TASK DETAILS
Rescale the stretch of records from the start through the line containing "Min Idrett (825, 313)", both ends included: reproduce every line, requests too, multiplying each answer coordinate by 0.4 and rounding to the nearest whole number, with halves going up. Leave numbers inside the requests as they are, and output only these lines.
────
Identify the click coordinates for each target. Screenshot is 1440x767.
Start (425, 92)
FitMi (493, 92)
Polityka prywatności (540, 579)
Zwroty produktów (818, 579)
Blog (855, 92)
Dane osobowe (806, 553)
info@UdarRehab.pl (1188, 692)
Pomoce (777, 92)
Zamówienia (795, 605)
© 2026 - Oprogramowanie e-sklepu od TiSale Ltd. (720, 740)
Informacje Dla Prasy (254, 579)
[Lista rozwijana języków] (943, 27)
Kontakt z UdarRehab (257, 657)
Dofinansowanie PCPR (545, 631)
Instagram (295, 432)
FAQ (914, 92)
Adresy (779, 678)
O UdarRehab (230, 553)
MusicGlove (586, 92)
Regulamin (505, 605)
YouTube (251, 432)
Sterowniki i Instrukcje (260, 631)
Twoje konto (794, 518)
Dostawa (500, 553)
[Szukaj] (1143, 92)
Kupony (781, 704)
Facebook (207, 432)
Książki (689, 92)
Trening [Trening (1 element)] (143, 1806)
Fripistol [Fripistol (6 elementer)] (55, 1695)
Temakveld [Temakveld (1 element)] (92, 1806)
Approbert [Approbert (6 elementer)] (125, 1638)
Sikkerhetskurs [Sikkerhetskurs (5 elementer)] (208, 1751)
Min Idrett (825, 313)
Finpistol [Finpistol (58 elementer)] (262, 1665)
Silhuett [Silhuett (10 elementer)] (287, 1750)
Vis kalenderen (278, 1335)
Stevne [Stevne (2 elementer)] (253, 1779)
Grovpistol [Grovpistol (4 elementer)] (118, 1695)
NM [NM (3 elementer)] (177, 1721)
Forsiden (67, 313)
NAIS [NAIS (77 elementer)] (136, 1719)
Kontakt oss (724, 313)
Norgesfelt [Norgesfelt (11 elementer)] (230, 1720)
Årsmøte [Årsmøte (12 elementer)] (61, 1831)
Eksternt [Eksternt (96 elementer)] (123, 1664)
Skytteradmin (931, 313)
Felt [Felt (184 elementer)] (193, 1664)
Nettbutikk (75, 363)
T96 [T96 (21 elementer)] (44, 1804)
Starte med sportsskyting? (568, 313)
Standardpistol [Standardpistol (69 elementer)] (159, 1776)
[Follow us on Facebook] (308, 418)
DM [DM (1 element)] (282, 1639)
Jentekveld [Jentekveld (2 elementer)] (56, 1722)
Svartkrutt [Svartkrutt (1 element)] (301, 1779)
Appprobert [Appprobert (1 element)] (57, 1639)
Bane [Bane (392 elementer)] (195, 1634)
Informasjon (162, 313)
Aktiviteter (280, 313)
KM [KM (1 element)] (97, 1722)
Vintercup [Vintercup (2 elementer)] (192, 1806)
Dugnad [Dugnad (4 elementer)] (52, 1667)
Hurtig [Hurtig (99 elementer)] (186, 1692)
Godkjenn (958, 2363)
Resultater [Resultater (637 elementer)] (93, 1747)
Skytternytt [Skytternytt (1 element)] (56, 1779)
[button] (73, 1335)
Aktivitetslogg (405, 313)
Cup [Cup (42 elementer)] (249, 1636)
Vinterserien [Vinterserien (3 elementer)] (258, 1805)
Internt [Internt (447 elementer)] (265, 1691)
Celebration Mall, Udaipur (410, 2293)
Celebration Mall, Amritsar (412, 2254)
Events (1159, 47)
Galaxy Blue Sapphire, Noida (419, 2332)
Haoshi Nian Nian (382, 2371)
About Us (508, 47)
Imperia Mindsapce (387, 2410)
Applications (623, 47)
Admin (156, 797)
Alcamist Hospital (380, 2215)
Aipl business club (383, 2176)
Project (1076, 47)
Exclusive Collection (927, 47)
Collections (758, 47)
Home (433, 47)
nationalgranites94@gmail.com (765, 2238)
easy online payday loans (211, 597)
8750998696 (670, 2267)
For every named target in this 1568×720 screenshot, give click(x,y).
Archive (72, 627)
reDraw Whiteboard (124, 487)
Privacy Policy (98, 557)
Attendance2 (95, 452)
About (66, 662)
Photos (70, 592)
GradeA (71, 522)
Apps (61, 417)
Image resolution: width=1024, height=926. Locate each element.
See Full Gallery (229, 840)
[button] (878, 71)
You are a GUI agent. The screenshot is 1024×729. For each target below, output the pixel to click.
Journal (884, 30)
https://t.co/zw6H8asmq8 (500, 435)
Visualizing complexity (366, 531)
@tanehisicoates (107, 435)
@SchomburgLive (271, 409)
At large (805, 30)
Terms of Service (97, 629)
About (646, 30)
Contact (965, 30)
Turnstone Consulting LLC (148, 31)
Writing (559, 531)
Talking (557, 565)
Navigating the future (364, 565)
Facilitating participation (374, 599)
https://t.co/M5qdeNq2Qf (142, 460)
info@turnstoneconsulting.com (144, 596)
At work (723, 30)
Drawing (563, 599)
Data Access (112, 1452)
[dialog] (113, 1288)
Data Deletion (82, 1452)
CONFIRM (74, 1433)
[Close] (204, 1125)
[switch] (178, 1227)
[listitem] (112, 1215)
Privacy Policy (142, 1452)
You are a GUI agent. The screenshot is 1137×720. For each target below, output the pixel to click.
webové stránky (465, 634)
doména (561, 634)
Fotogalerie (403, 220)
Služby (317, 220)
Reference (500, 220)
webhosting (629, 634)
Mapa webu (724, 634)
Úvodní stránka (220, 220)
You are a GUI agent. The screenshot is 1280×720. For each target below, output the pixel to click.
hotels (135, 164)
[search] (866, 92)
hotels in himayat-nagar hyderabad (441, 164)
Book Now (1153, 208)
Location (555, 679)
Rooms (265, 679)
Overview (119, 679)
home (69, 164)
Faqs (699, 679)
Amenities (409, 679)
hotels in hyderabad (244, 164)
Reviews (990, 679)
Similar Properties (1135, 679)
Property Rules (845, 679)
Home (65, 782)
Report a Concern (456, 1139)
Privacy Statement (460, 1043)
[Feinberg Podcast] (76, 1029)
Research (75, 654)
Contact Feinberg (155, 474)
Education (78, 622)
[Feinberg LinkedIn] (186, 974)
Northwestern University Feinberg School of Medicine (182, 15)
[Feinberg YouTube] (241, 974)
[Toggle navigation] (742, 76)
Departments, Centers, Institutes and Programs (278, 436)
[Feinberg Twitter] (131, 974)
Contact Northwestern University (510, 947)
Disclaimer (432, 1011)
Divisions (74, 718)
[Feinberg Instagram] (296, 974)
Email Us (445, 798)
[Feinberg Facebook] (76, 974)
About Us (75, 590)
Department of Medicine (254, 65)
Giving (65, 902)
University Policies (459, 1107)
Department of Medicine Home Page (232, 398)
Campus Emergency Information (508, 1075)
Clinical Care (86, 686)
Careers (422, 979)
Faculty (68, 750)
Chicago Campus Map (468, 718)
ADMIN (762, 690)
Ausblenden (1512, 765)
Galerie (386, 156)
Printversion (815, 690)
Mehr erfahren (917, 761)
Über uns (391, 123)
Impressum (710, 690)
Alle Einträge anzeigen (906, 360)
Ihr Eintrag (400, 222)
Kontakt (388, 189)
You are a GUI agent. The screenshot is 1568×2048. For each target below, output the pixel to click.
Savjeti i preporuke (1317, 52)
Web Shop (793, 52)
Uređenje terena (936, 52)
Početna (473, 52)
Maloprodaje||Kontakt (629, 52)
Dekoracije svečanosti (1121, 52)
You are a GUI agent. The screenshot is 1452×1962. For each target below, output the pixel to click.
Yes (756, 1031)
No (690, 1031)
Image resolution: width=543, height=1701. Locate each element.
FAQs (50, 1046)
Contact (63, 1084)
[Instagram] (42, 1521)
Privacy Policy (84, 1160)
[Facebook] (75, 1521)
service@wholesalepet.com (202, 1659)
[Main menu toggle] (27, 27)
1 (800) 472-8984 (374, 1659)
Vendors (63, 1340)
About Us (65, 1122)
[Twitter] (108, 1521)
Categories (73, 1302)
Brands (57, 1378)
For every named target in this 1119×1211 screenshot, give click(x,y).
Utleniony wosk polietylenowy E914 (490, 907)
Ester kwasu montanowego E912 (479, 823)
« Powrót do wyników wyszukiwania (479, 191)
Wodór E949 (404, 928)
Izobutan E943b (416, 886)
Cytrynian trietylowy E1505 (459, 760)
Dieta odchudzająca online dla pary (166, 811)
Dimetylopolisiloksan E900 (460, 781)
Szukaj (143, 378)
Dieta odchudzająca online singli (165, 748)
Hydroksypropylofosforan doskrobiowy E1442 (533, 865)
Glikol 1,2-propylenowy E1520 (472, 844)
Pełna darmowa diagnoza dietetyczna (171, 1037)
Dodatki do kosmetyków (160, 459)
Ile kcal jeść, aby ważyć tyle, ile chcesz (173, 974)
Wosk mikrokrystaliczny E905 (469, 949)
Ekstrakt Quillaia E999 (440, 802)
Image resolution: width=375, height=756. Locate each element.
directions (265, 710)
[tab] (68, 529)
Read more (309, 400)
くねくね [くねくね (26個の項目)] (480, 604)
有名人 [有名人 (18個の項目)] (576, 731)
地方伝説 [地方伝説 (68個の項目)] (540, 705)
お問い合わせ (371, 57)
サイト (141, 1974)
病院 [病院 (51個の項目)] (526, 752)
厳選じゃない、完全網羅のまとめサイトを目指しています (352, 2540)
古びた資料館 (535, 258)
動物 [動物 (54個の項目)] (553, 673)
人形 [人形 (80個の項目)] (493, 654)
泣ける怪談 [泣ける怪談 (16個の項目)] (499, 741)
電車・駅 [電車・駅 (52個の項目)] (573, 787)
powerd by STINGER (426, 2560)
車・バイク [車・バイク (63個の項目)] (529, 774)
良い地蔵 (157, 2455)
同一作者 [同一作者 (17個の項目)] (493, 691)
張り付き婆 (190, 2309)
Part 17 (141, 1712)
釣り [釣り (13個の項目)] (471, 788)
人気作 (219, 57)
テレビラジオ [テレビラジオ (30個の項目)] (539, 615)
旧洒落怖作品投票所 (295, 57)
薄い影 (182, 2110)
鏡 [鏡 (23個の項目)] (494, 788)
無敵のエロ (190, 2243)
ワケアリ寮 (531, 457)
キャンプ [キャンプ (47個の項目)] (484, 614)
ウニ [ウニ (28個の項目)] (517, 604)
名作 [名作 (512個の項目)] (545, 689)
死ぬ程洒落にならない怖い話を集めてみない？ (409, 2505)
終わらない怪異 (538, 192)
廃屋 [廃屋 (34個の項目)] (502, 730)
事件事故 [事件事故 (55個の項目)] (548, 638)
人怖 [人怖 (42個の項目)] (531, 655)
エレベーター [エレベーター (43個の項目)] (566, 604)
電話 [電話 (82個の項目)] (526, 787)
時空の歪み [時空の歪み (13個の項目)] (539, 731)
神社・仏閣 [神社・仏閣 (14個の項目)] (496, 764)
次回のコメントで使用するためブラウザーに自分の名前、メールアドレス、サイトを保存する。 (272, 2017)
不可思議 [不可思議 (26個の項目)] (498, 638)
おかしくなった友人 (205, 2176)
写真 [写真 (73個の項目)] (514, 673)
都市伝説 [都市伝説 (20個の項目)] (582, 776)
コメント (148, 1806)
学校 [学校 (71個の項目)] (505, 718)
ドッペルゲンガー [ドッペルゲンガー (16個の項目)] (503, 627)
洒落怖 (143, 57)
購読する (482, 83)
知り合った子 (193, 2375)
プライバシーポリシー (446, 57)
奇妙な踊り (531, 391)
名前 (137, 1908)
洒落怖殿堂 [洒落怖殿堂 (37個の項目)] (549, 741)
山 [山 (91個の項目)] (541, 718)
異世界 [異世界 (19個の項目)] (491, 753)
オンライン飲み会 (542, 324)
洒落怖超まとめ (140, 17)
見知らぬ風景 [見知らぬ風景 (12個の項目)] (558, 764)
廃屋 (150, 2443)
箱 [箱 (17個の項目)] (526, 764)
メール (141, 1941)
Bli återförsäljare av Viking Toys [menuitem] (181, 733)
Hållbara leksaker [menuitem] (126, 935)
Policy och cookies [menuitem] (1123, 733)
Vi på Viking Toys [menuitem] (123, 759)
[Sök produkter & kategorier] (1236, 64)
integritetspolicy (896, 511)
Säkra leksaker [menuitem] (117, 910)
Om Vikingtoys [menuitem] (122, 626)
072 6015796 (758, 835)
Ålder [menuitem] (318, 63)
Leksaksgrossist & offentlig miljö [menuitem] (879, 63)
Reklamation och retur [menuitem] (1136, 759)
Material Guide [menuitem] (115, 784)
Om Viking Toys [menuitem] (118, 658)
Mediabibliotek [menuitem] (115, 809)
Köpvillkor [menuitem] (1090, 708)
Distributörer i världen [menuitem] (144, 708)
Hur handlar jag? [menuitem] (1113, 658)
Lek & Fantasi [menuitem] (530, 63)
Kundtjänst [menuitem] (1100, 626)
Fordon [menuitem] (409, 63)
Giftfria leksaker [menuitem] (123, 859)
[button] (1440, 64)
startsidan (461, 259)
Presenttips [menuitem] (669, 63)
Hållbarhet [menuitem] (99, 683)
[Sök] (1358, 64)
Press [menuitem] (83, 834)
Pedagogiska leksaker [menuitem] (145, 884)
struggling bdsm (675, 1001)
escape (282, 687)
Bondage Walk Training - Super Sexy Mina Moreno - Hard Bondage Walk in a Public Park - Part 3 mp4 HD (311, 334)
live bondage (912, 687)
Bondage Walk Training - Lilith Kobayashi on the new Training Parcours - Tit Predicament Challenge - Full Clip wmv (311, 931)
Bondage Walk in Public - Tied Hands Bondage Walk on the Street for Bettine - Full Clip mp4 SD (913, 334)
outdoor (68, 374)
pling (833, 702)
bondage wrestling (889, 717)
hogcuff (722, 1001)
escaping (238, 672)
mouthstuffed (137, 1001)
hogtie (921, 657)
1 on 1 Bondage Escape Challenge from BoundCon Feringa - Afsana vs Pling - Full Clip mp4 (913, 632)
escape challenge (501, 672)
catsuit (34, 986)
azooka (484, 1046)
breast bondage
────
IN RESPONSE
Identify the click coordinates for each target. Screenshot is 1440x767.
Start (170, 37)
FitMi (197, 37)
Polityka prywatności (216, 232)
Zwroty produktów (327, 232)
Blog (342, 37)
Dane osobowe (322, 221)
info@UdarRehab.pl (475, 277)
Pomoce (311, 37)
Zamówienia (318, 242)
© 2026 - Oprogramowanie e-sklepu od TiSale Ltd. (288, 296)
Informacje Dla Prasy (102, 232)
[Lista rozwijana języków] (377, 11)
Kontakt z UdarRehab (103, 263)
Dofinansowanie PCPR (218, 252)
Instagram (118, 173)
FAQ (366, 37)
Adresy (312, 271)
O UdarRehab (92, 221)
MusicGlove (234, 37)
Regulamin (202, 242)
YouTube (100, 173)
Sterowniki i Instrukcje (104, 252)
Twoje konto (318, 207)
Dostawa (200, 221)
[Szukaj] (457, 37)
Kupony (312, 282)
Facebook (83, 173)
Książki (276, 37)
Trening [Trening (1 element)] (57, 722)
Fripistol [Fripistol (6 elementer)] (22, 678)
Temakveld [Temakveld (1 element)] (37, 722)
Approbert [Approbert (6 elementer)] (50, 655)
Sikkerhetskurs [Sikkerhetskurs (5 elementer)] (83, 700)
Min Idrett (330, 125)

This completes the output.